首先把微生物悬液通过适当的稀释，取一定量的稀释液放在无菌的已经凝固的营养琼脂平板上，然后用无菌的玻璃刮刀把稀释液均匀地涂布在培养基表面上，经恒温培养便可以得到单个菌落。

3、平板划线法

最简单的分离微生物的方法是平板划线法。用无菌的接种环取培养物少许在平板上进行划线。划线的方法很多，常见的比较容易出现单个菌落的划线方法有斜线法、曲线法、方格法、放射法、四格法等。当接种环在培养基表面上往后移动时，接种环上的菌液逐渐稀释，最后在所划的线上分散着单个细胞，经培养，每一个细胞长成一个菌落。

4、富集培养法

富集培养法的方法和原理非常简单。我们可以创造一些条件只让所需的微生物生长，在这些条件下，所需要的微生物能有效地与其他微生物进行竞争，在生长能力方面远远超过其他微生物。如果要分离一些专性寄生菌，就必须把样品接种到相应敏感宿主细胞群体中，使其大量生长。通过多次重复移种便可以得到纯的寄生菌。

5、厌氧法

在实验室中，为了分离某些厌氧菌，可以利用装有原培养基的试管作为培养容器，把这支试管放在沸水浴中加热数分钟，以便逐出培养基中的溶解氧。然后快速冷却，并进行接种。接种后，加入无菌的石蜡于培养基表面，使培养基与空气隔绝。另一种方法是，在接种后，利用N2或CO2取代培养基中的气体，然后在火焰上把试管口密封。有时为了更有效地分离某些厌氧菌，可以把所分离的样品接种于培养基上，然后再把培养皿放在完全密封的厌氧培养装置中。

6、单细胞（或单孢子）分离法

是采取显微分离法从混杂群体中直接分离单个细胞或单个个体进行培养以获得纯培养。较大的微生物，可采用毛细管提取单个个体。个体相对较小的微生物，需采用显微操作仪，在显微镜下用毛细管或显微针、钩、环等挑取单个微生物细胞或孢子以获得纯培养。单细胞分离法对操作技术有比较高的要求。

微生物培养

1、根据培养时是否需要氧气，可分为好氧培养和厌氧培养两大类。

好氧培养：也称“好气培养”。就是说这种微生物在培养时，需要有氧气加入，否则就不能生长良好。在实验室中，斜面培养是通过棉花塞从外界获得无菌的空气。三角烧瓶液体培养多数是通过摇床振荡，使外界的空气源源不断地进入瓶中。

厌氧培养：也称“厌气培养”。这类微生物在培养时，不需要氧气参加。在厌氧微生物的培养过程中，最重要的一点就是要除去培养基中的氧气。

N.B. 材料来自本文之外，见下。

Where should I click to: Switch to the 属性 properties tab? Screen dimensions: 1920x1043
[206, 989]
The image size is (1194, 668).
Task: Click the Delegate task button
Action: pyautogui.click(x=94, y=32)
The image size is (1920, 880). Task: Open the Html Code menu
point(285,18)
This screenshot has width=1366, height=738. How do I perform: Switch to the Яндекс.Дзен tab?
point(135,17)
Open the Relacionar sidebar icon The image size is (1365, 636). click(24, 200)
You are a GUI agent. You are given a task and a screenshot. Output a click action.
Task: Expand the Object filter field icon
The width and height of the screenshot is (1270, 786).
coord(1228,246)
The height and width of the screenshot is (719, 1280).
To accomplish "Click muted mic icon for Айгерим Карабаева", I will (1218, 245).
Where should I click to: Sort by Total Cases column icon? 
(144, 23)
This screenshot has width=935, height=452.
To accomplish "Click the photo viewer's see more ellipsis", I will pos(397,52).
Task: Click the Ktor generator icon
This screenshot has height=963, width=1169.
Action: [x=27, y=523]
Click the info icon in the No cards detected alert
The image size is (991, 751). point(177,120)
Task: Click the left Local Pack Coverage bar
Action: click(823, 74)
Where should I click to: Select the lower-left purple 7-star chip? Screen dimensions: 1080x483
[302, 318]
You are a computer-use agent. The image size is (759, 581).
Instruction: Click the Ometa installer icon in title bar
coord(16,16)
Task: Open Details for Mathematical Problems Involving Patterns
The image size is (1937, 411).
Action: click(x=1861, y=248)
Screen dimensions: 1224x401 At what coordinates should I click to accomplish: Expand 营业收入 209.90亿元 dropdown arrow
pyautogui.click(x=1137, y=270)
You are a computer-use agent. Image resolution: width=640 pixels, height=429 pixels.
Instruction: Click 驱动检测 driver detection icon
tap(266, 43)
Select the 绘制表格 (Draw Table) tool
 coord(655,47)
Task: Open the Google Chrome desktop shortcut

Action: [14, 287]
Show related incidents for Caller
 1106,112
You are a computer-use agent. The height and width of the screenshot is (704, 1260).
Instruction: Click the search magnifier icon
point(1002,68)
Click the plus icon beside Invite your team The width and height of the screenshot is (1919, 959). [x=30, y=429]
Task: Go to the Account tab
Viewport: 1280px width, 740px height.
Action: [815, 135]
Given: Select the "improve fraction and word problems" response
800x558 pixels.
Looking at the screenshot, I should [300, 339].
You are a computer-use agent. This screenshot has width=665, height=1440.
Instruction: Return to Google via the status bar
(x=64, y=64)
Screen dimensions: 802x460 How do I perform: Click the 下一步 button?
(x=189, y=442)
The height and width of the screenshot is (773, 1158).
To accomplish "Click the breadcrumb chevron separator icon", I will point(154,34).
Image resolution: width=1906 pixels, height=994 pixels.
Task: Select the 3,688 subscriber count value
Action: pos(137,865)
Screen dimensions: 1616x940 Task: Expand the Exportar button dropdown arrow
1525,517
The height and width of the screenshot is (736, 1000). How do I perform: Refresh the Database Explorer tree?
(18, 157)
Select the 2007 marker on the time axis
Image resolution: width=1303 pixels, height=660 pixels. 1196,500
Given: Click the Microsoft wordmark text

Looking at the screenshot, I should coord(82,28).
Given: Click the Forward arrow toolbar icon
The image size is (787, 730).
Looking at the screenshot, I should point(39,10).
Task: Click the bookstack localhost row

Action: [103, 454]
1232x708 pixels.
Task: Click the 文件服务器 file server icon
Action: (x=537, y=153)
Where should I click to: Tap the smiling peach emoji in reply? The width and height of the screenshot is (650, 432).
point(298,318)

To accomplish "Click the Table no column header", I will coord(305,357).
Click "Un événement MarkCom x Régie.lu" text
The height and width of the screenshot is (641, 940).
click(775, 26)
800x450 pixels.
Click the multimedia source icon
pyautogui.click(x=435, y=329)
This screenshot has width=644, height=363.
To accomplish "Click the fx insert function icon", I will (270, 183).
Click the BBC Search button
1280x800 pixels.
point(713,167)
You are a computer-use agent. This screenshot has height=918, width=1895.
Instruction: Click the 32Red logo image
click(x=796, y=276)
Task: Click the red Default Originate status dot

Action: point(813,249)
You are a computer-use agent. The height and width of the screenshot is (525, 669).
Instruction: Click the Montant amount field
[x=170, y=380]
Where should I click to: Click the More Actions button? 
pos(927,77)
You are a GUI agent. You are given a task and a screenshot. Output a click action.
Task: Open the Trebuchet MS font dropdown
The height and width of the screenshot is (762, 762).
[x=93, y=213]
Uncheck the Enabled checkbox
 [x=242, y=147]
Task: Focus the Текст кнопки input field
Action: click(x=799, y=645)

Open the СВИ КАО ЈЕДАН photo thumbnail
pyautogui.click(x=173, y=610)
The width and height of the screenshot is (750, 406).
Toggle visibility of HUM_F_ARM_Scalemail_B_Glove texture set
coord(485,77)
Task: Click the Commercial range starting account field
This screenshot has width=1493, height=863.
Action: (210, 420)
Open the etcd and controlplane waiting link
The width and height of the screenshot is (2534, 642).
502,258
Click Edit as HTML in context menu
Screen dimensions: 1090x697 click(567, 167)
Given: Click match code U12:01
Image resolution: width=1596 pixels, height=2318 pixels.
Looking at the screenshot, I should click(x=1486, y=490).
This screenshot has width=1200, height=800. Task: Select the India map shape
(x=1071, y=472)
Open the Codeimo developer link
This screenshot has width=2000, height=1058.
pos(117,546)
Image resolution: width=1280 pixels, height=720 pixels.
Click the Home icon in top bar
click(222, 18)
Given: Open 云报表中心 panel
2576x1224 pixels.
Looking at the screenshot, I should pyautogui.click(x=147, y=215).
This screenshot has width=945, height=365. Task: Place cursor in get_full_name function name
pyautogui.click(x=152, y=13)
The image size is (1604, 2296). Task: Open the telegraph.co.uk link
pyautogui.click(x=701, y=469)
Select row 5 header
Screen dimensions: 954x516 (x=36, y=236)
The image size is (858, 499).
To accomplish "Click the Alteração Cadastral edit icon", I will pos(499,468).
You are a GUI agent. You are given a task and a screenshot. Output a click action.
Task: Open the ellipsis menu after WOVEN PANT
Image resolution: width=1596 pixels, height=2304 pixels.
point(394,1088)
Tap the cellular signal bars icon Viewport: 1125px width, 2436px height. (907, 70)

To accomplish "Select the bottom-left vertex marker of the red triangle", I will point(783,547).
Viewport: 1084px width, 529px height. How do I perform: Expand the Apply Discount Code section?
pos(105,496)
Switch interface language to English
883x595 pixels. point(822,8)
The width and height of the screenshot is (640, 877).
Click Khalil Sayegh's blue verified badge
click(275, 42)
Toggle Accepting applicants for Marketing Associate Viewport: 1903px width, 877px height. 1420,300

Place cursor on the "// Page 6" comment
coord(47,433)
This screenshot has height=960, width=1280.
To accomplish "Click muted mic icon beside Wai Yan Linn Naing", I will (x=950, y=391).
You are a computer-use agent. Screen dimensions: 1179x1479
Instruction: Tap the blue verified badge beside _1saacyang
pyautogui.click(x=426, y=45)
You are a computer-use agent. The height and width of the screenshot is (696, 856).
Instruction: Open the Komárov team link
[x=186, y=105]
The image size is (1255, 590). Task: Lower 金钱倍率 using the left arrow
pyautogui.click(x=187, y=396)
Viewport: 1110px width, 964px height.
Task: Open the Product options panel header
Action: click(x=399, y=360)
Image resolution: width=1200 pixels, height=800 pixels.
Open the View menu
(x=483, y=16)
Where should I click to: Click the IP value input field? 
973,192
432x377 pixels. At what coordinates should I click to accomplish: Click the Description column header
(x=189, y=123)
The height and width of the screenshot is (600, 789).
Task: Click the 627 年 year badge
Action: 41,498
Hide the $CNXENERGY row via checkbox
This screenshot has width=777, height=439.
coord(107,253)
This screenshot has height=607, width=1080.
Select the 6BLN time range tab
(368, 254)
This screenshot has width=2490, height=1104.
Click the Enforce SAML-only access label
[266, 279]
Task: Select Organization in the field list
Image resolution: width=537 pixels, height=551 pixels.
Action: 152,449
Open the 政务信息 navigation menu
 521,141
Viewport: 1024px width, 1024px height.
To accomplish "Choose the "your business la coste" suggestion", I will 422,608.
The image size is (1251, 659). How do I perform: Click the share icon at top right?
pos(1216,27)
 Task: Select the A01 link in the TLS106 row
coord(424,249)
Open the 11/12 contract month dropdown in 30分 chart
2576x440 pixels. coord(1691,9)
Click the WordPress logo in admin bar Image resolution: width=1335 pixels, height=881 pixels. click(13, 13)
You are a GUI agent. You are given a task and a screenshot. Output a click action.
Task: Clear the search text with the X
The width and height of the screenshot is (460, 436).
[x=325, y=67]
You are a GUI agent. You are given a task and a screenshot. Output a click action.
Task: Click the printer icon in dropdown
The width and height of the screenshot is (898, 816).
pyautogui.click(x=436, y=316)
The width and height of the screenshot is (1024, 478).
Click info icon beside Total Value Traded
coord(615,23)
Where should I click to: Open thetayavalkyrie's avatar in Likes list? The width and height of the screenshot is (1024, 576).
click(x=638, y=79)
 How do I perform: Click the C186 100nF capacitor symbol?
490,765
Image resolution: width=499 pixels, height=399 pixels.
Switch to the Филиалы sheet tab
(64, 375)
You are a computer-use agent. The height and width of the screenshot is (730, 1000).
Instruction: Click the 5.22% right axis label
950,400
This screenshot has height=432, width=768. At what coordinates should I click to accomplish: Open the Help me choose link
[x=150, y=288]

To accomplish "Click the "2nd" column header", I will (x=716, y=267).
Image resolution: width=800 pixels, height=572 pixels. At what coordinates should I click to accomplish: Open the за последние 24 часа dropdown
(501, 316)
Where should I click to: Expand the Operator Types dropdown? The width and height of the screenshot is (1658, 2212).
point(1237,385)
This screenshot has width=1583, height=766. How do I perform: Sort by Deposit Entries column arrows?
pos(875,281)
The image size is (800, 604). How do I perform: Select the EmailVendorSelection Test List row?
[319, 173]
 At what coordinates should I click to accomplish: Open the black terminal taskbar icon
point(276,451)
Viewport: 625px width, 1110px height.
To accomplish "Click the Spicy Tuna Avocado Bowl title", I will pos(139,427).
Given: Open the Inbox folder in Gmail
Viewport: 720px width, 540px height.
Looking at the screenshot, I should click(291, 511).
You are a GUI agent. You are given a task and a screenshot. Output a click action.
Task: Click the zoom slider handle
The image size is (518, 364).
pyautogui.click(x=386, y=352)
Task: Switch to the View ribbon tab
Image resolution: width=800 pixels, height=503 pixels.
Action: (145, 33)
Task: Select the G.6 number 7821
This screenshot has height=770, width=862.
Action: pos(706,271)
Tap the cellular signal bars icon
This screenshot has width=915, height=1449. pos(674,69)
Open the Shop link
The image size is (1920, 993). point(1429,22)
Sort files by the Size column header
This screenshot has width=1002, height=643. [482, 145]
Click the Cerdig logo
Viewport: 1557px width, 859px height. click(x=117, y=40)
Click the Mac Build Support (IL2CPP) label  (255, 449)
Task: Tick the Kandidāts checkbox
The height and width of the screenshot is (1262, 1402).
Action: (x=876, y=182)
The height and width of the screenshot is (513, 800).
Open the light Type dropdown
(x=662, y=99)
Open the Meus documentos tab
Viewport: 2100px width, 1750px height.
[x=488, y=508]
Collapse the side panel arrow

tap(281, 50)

2、根据培养基的物理状态，可分为固体培养和液体培养两大类。

固质培养：是将菌种接至疏松而富有营养的固体培养基中，在合适的条件下进行微生物培养的方法。

液体培养：在实验中，通过液体培养可以使微生物迅速繁殖，获得大量的培养物，在一定条件下，还是微生物选择增菌的有效方法。